There's many forces that can "drive" a story, but my pet theory is that there's three main ones: plot, character, and theme.
If plot is what's driving a story, the first thing the author thought of while writing the story was probably, "Wouldn't it be interesting if X happened?" Shakespeare's stuff, for example, is pretty plot-driven: you're watching because you want to know what happens when two star-crossed lovers fatefully meet, or you're wondering what a Danish prince is going to do when everyone around him starts getting offed.
If character is what's driving a story, then the character, or the dynamic between some set of characters, is what the author was probably thinking of when they first conceived the story. Nabakov's Lolita and Twain's The Adventures of Huckleberry Finn are both character-driven: you're reading Lolita because the inside of a pervert's head is a fascinating place, or you're reading Huck Finn because Huck is such an endearing, fully-realized character. (Or, random anime example: Cowboy Bebop. The show's "plot" is only five episodes; everything else is just character studies.)
Now, theme. Hrm.
Most of the time, I would tell you that it's folly for an author to approach a story from a "theme"-y angle. It's the kind of story that happens when an author starts by saying, "I want to explore the isolating effects of technology on people in the 21st century," or, "I want to tell a story about how the boundaries between people are more fluid than they seem," or whatever.

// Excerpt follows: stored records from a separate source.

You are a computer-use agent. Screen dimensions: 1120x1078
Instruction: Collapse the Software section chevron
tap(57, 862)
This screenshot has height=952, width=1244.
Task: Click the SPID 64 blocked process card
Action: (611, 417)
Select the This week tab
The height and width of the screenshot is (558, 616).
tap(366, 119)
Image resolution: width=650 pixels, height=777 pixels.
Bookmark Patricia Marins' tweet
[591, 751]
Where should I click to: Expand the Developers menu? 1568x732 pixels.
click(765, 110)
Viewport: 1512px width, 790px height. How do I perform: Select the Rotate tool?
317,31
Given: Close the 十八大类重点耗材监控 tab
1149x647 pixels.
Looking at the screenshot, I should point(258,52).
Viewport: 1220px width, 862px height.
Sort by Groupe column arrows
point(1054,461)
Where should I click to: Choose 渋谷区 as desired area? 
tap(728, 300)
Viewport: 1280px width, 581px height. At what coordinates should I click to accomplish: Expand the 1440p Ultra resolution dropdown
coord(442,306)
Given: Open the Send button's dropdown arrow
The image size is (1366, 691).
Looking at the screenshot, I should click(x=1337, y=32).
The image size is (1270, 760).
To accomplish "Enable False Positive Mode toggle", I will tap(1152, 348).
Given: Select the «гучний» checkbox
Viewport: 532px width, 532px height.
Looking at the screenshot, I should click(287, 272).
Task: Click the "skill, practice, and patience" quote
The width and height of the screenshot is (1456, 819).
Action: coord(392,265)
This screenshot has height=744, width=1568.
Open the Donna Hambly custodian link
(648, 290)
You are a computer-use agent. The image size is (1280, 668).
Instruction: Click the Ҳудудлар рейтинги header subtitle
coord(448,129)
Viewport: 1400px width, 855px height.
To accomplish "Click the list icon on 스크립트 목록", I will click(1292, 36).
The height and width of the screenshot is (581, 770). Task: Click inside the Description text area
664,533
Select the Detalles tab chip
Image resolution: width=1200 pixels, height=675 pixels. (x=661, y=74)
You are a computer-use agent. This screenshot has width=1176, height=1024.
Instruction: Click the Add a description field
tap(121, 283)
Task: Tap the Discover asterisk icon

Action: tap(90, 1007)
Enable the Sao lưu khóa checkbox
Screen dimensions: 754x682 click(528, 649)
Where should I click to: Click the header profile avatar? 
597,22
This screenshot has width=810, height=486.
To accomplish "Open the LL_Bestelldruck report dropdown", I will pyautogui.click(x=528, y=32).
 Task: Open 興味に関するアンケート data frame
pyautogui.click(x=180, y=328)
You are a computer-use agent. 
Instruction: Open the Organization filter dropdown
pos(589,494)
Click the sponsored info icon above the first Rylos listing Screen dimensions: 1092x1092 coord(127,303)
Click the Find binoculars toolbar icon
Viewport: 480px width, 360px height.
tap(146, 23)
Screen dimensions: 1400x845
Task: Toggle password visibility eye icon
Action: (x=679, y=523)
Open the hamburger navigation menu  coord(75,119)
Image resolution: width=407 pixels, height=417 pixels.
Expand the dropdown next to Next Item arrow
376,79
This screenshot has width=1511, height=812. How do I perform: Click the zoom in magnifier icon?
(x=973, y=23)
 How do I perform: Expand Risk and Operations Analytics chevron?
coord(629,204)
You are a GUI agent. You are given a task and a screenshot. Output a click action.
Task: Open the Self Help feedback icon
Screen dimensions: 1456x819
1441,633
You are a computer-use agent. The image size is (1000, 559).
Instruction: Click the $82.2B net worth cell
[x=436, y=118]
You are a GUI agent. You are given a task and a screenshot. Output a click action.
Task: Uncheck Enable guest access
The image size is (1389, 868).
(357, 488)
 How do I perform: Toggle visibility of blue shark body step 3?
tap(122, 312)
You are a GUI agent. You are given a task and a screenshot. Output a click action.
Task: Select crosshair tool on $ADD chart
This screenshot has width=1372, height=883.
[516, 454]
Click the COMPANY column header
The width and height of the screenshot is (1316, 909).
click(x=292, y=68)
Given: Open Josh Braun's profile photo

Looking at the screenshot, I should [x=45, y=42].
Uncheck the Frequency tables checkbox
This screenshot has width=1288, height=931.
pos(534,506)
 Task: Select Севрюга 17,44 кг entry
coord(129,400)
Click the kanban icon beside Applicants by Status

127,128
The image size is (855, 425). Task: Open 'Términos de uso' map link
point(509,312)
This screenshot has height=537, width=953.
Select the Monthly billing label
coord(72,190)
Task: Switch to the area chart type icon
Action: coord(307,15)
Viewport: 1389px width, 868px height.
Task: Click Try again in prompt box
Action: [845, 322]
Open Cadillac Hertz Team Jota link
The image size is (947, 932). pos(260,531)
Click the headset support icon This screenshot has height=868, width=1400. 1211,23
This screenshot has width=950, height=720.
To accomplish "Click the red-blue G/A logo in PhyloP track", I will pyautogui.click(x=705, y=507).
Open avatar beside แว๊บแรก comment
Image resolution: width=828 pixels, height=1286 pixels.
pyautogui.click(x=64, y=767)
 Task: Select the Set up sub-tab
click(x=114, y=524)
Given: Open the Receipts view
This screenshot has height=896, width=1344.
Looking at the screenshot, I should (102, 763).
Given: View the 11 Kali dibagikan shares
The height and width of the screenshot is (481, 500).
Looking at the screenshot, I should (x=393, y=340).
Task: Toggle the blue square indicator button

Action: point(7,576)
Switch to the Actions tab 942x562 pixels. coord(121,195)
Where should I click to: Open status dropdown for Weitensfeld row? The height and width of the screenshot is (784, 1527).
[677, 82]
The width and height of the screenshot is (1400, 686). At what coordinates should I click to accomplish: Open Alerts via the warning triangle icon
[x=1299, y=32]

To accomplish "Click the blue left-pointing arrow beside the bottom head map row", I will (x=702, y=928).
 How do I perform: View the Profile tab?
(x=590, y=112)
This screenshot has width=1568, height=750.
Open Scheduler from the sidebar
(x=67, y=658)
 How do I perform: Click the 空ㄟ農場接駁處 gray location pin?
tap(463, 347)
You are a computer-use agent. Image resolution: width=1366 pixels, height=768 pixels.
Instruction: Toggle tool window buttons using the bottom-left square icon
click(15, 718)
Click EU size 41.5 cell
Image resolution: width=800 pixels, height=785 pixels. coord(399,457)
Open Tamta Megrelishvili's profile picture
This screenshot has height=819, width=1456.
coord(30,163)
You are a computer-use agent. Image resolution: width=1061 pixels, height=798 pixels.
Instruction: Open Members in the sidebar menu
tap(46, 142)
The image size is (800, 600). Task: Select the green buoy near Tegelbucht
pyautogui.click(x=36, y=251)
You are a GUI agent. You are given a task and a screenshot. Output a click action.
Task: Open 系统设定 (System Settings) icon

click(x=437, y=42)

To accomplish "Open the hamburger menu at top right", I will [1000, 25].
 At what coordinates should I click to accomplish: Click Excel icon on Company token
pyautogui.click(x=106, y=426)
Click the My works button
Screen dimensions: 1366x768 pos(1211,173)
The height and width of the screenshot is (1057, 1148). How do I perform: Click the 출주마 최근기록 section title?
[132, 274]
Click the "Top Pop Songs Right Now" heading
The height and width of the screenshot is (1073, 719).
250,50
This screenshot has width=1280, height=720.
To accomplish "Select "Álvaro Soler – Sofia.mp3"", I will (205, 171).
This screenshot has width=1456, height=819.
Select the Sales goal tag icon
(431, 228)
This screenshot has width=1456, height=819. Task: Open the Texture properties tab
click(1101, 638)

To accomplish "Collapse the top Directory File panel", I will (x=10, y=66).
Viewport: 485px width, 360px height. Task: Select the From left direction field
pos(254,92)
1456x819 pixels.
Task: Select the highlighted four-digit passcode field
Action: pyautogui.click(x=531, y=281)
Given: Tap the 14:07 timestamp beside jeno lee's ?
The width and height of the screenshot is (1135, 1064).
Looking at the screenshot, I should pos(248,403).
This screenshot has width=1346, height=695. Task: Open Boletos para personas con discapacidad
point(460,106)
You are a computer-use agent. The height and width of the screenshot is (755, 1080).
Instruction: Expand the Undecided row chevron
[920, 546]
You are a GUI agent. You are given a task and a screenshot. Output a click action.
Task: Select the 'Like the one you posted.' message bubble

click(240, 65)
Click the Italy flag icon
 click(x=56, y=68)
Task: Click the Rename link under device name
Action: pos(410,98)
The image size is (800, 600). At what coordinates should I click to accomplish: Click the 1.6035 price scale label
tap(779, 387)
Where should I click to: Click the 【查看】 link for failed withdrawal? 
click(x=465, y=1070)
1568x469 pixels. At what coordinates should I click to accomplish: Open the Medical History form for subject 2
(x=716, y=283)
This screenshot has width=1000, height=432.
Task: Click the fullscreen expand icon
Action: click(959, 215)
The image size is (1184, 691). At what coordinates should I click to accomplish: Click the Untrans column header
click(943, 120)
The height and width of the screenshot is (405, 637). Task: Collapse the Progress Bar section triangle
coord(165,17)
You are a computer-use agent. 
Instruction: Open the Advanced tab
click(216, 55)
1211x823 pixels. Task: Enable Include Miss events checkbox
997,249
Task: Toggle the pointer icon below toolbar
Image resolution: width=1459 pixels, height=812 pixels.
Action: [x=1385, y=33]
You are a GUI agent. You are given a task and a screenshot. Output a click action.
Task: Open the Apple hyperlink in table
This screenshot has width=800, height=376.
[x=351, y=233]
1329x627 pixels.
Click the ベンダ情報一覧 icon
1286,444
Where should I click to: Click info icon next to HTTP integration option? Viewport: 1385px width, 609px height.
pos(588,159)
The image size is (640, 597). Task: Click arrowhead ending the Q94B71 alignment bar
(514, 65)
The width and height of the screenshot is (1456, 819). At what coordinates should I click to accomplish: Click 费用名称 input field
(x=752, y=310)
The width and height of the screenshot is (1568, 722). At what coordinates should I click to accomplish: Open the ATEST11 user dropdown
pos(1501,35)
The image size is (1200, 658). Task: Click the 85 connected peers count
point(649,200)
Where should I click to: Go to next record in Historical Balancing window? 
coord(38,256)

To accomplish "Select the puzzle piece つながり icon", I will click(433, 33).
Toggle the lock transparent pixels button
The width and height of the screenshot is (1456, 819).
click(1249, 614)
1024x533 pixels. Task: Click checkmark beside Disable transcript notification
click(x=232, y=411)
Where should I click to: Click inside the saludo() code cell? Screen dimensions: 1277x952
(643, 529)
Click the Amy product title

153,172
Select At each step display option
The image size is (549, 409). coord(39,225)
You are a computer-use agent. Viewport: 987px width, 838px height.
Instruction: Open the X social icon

The problem is that there's no motor driving this sort of story along. A reader doesn't frantically turn pages because they want to know what happens next in the theme-they want to know what happens next in the plot. And a reader doesn't fall in love with a theme the same way they can fall in love with a character.
And a lot of the time, when theme is what's driving a story in a writing workshop, you can tell-because the story is filled with some lovely symbolic anecdotes, and perhaps some nice imagery, but the characters aren't very interesting, and not a whole lot happens, so you're bored by page three. Done very poorly, that story can start to feel like an Aesop: a plot so stagnant it could be summarized in a tweet, and characters so flat they may as well be called Mouse and Lion.
I thought for a long time that, if you're writing a story and you're thinking about theme first, you're Doing It Wrong ™: theme is what naturally arises when you've got a strong plot, or a solid cast of characters, but if you're thinking about theme first, then you're trying to slap the roof on when you haven't even built your foundations.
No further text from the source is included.